Top Houthi leaders disappear from Sanaa, communication cut off (Houthi Media)
Top Houthi leaders disappear from Sanaa, communication cut off (Houthi Media)

Senior Houthi leaders have disappeared from public life in Sanaa, gripped by fear of US airstrikes ordered by President Donald Trump, now entering their third week, sources in Yemen said.

The first-tier leadership of the Iran-aligned group is believed to have fled the capital, which remains under Houthi control, seeking shelter in remote areas of Saada and Amran provinces.

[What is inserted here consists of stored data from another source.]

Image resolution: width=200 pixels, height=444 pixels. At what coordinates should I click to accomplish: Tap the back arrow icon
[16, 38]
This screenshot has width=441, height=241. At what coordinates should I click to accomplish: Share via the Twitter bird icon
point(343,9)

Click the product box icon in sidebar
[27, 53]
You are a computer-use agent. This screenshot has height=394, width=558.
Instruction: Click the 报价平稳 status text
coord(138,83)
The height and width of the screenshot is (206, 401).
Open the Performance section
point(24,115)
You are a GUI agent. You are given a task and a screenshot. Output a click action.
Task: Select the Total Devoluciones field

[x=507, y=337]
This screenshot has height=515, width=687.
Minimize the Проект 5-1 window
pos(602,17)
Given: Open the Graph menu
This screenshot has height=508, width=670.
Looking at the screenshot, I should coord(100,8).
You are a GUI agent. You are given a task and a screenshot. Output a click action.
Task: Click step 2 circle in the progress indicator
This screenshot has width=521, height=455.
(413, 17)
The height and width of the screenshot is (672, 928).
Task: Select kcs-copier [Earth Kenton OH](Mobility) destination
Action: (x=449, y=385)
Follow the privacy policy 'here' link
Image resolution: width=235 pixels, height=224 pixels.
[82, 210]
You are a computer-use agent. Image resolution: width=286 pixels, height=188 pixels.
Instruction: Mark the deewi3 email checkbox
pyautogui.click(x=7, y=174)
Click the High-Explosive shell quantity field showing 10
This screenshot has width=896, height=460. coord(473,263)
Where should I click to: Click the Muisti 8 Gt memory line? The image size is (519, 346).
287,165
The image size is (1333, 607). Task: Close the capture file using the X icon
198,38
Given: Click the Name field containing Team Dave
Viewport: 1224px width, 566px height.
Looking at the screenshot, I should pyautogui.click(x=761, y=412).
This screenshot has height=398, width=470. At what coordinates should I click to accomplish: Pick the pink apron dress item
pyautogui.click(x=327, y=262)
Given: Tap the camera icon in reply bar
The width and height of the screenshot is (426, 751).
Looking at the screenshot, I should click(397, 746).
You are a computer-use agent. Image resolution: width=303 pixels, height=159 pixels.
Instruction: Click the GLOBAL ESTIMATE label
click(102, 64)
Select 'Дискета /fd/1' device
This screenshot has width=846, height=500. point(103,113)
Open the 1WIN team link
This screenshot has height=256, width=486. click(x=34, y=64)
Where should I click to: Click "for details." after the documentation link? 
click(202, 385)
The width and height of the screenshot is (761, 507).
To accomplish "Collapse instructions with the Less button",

According to informed sources, the group’s leaders have severed traditional communication channels and several have either gone into hiding or relocated to undisclosed locations as a precaution against possible targeted strikes.

Since the launch of US airstrikes on March 15, senior and mid-level Houthi leaders have vanished from public view and social media platforms, Yemeni sources say, as fear of targeted attacks continues to grow within the group’s ranks.

Informed sources confirmed there has been no trace of the group’s top two tiers of leadership - neither in the institutions under Houthi control in Sanaa, nor on the streets and neighborhoods they once frequented in luxury vehicles.

Even the sectarian events that Houthi leaders were known to regularly attend have reportedly gone on without their visible presence.

The Houthi group has remained tight-lipped about the extent of its human and military losses following US airstrikes ordered by Trump.

However, sources say several leaders not belonging to the ruling family of Houthi leader Abdulmalik al-Houthi are still believed to be in Sanaa.

Many of these figures have adopted strict security measures to avoid detection, including travelling in vehicles with tinted windows and covering their faces with cloaks when leaving temporary residences, sources told Asharq Al-Awsat.

The precautions reflect growing fears of betrayal or being targeted by further strikes.

A source in Sanaa revealed that third-tier Houthi officials—mostly tribal figures and field supervisors—were instructed to flee to the northern provinces of Saada, Amran and other areas as US air raids intensified.

According to the source, mid-level Houthi officials have lost all direct contact with the group’s senior leadership after the latter switched locations and shut down their communication lines.